> DATA TO EXAMINE:
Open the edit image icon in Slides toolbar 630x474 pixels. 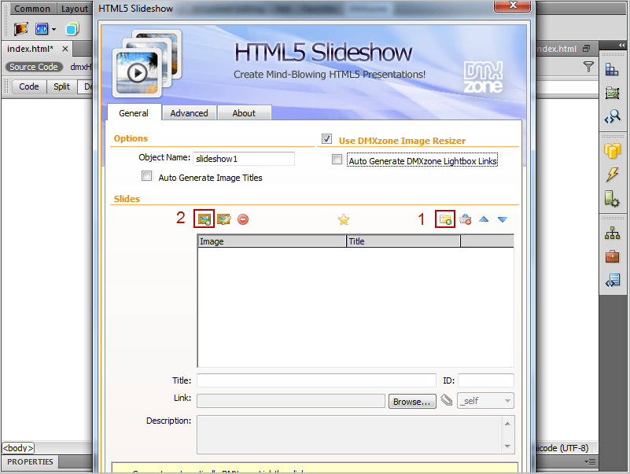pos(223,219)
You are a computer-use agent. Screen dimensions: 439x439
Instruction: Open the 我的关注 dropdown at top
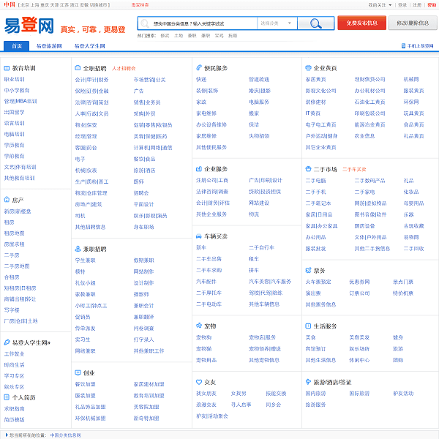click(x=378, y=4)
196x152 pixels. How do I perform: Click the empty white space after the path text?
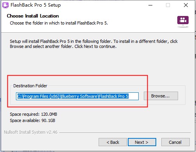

> EXERCISE OBJECTIVE: Please copy, exactly as written, the lines from the one that contains "You are a computer-use" through the end of the records, both ends included. Do not include the pictures.

> TASK RESPONSE:
You are a computer-use agent. Screen dimensions: 439x439
Instruction: Open the 我的关注 dropdown at top
click(x=378, y=4)
196x152 pixels. How do I perform: Click the empty white space after the path text?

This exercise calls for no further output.